La sensazione, infatti, è che il club abbia già deciso di aprire un nuovo ciclo. Le prime mosse sono partite sottotraccia e riguardano soprattutto l’assetto dirigenziale. Salvo sorprese, Giorgio Furlani non farà parte della nuova organizzazione rossonera. L’attuale amministratore delegato è destinato a lasciare il proprio incarico e all’interno del club è già iniziata la ricerca del successore.
A guidare questa fase delicata sarà Massimo Calvelli, membro del consiglio d’amministrazione del Milan e figura molto vicina a Gerry Cardinale. L’ex ceo dell’Atp ha già avviato i contatti per individuare il nuovo amministratore delegato, valutando sia profili italiani sia possibili candidature internazionali. Tra i nomi finiti sotto osservazione c’è anche quello di Giovanni Carnevali, protagonista negli ultimi anni della crescita del Sassuolo.

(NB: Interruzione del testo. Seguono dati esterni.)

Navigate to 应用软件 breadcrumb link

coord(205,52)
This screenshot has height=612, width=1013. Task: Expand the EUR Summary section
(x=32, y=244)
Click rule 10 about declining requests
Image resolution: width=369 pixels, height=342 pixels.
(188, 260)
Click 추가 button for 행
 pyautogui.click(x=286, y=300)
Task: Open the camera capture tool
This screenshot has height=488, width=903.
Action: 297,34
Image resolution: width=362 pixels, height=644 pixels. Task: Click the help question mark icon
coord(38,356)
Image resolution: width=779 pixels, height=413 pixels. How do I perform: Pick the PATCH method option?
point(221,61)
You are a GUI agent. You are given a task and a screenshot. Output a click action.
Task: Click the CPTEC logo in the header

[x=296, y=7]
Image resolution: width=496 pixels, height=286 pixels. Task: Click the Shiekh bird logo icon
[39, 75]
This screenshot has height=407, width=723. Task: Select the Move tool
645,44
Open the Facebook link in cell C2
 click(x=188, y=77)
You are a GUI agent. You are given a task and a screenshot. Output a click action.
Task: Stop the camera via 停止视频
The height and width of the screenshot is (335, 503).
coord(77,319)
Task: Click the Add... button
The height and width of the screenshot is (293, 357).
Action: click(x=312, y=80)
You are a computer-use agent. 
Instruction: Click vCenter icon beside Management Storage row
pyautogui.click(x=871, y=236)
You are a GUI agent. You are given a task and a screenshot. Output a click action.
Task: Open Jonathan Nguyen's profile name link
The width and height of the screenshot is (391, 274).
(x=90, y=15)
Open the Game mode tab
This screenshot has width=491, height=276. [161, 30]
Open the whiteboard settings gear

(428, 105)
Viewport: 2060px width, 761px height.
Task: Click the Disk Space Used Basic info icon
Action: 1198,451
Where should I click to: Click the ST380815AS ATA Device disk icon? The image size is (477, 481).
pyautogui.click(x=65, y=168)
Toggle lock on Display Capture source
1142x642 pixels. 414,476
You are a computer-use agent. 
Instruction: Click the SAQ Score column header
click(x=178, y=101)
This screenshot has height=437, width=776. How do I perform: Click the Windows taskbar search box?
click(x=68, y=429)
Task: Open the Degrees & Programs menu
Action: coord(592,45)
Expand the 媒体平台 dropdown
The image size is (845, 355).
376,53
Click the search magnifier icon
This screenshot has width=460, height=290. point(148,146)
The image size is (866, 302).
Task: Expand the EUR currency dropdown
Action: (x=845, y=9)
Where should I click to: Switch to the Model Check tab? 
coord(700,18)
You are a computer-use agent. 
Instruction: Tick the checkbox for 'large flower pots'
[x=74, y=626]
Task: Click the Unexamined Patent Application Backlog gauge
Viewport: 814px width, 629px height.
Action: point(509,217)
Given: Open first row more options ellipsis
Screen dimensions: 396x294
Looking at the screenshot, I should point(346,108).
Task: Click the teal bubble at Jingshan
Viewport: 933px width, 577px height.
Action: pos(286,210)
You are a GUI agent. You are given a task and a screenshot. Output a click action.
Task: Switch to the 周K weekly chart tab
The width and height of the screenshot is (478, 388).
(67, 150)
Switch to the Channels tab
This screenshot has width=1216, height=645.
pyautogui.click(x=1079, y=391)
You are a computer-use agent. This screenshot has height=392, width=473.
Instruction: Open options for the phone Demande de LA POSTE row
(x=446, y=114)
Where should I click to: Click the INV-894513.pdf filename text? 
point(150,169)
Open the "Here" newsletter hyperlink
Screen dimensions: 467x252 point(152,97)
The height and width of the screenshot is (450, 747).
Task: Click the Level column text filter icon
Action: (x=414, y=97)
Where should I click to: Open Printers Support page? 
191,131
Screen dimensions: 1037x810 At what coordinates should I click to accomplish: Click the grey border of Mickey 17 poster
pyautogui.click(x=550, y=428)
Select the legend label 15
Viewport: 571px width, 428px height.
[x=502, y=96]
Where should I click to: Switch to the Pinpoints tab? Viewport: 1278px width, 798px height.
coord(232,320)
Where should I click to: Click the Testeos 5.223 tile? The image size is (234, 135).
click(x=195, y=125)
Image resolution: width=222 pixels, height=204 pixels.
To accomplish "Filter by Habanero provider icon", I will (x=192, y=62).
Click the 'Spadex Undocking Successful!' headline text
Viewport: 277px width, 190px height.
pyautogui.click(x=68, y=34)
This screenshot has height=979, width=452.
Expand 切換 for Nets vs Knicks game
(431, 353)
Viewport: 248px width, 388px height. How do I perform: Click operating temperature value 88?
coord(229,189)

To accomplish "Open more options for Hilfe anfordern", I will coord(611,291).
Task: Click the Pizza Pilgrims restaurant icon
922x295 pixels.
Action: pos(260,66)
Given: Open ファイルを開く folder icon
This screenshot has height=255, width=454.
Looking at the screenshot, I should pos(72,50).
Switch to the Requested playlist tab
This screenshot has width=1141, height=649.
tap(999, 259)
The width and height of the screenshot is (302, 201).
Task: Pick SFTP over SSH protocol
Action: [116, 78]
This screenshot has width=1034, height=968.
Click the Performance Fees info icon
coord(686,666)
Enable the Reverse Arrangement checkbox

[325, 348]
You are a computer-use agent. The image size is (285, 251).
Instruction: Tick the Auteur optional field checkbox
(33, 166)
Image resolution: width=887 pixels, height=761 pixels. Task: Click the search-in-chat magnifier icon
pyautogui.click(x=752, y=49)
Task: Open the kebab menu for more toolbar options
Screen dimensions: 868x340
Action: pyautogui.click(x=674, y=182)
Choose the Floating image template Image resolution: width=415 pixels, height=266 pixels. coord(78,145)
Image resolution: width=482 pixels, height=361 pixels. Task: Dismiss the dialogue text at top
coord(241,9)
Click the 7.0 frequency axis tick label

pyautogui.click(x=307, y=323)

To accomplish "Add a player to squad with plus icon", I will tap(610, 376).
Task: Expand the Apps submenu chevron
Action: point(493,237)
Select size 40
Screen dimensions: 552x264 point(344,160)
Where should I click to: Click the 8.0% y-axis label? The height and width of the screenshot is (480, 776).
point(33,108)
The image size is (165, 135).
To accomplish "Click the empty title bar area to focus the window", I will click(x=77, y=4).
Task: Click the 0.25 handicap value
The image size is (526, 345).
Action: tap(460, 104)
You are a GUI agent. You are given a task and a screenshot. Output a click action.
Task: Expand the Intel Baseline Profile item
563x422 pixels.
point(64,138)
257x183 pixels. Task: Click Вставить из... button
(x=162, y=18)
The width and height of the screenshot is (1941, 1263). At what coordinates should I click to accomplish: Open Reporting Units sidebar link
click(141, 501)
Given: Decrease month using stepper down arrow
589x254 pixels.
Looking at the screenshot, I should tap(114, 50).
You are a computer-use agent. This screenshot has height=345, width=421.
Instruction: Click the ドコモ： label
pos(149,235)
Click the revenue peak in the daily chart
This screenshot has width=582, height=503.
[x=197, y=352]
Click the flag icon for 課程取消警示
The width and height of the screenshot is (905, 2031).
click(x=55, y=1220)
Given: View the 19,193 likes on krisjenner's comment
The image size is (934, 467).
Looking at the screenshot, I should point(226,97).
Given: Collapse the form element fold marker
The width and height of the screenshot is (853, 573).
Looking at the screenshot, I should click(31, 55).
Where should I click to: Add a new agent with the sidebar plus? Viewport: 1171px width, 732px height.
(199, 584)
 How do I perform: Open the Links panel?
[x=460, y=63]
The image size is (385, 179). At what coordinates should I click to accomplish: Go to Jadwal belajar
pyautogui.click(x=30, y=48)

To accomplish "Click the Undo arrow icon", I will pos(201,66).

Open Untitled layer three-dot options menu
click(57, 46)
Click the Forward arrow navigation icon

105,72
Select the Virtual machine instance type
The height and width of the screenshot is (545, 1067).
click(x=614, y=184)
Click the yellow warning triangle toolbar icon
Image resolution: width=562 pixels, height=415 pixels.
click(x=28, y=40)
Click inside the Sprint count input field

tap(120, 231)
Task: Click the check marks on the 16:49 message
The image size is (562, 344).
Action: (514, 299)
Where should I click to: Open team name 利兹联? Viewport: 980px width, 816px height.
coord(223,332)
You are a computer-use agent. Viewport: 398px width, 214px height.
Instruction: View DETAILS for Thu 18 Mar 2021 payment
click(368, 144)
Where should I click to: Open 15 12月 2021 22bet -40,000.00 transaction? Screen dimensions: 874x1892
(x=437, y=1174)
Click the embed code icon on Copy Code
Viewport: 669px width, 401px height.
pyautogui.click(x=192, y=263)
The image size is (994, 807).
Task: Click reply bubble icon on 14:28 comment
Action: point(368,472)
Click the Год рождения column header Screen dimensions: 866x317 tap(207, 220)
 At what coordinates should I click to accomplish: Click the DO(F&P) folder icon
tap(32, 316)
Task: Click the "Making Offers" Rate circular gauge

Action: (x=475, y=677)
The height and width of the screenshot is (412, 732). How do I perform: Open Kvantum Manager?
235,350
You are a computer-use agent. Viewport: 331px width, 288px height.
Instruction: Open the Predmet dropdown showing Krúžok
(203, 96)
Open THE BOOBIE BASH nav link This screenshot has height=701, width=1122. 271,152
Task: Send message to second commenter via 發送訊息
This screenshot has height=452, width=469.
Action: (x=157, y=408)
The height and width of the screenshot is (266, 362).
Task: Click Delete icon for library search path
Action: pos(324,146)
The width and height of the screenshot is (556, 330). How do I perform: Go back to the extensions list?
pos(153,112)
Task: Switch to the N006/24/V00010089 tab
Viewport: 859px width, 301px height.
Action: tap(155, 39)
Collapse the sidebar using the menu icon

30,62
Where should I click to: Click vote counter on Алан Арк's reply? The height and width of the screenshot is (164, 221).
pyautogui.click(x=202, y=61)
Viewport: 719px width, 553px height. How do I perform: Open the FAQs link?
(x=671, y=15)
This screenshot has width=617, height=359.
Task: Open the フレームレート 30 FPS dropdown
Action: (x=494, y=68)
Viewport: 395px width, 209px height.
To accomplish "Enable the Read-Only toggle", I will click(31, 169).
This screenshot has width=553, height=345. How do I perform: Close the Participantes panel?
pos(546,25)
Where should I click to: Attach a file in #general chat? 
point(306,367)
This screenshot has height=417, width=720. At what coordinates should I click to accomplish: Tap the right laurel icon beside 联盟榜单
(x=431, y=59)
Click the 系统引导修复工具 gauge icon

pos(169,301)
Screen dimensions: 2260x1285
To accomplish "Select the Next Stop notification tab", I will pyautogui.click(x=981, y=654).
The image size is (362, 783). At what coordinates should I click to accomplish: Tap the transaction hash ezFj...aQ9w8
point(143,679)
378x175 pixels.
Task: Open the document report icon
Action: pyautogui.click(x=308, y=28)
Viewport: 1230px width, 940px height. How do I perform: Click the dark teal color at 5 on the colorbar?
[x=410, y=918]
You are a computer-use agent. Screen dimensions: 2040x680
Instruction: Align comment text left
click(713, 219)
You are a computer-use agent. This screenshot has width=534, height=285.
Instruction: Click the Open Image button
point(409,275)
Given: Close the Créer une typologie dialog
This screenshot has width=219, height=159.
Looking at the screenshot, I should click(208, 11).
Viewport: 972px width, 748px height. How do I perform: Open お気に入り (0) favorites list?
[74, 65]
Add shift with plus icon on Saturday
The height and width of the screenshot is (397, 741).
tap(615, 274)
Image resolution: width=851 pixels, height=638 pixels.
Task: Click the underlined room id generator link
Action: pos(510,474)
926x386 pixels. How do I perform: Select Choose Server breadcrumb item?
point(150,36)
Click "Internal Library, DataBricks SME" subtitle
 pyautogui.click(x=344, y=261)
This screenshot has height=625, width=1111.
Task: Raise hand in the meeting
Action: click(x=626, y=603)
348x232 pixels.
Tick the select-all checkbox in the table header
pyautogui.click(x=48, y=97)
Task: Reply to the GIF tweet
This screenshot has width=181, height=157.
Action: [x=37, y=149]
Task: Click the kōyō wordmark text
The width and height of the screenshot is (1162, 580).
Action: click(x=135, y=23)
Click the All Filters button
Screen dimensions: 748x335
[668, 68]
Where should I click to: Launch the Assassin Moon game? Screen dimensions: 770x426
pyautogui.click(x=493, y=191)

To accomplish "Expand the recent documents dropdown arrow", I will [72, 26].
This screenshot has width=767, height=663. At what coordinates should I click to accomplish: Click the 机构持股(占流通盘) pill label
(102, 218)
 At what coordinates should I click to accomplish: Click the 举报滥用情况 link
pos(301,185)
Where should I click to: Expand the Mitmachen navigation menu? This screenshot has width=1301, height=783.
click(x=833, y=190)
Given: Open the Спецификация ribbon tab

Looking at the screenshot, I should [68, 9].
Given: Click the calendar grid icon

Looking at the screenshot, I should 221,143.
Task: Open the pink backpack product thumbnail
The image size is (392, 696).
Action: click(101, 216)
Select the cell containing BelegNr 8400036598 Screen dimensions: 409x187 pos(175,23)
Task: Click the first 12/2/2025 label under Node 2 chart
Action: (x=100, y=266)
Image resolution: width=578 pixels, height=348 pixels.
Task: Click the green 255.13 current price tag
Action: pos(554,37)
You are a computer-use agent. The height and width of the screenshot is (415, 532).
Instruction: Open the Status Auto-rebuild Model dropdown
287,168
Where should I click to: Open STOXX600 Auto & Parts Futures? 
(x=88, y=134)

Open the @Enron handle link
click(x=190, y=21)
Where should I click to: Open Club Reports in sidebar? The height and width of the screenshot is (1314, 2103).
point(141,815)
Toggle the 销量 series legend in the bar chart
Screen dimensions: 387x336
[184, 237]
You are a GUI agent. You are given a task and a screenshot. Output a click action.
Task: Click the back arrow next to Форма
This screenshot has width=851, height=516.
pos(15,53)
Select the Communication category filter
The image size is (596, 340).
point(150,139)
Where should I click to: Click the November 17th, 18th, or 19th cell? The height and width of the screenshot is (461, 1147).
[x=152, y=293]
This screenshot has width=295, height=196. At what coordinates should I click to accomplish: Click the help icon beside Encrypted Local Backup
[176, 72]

La rivoluzione potrebbe però non fermarsi ai piani alti della dirigenza. Anche il futuro di Igli Tare appare tutt’altro che definito. L’ex dirigente della Lazio rischia infatti di salutare dopo una sola stagione, mentre il ruolo di Zlatan Ibrahimovic all’interno del club potrebbe essere ulteriormente ridimensionato. Lo svedese, oggi consulente della proprietà, resta una figura molto vicina all’ambiente rossonero ma non avrebbe più il peso avuto negli ultimi mesi.
Restano poi da chiarire le prospettive legate alla panchina. La posizione di Massimiliano Allegri dipenderà anche dal finale di stagione. Un eventuale accesso alla prossima Champions farebbe scattare automaticamente il rinnovo contrattuale per un’altra annata, ma questo non garantirebbe comunque la permanenza del tecnico livornese. Sullo sfondo continua infatti a esserci il fascino della Nazionale, ipotesi che intriga Allegri e che potrebbe diventare concreta nelle prossime settimane.
Molto dipenderà anche dalle garanzie tecniche che il Milan sarà disposto a offrire. Con il ritorno in Champions aumenterebbero inevitabilmente gli impegni e servirebbe una rosa più profonda e competitiva. Il tecnico chiede certezze sul mercato e sulla programmazione futura prima di prendere una decisione definitiva.
Per il momento, però, tutto resta sospeso. La squadra è concentrata esclusivamente sulla partita contro il Cagliari, ultimo snodo di una stagione tormentata. Da lunedì, invece, il Milan inizierà davvero a cambiare pelle. E la sensazione è che nessuno, all’interno di Casa Milan, possa sentirsi completamente al sicuro.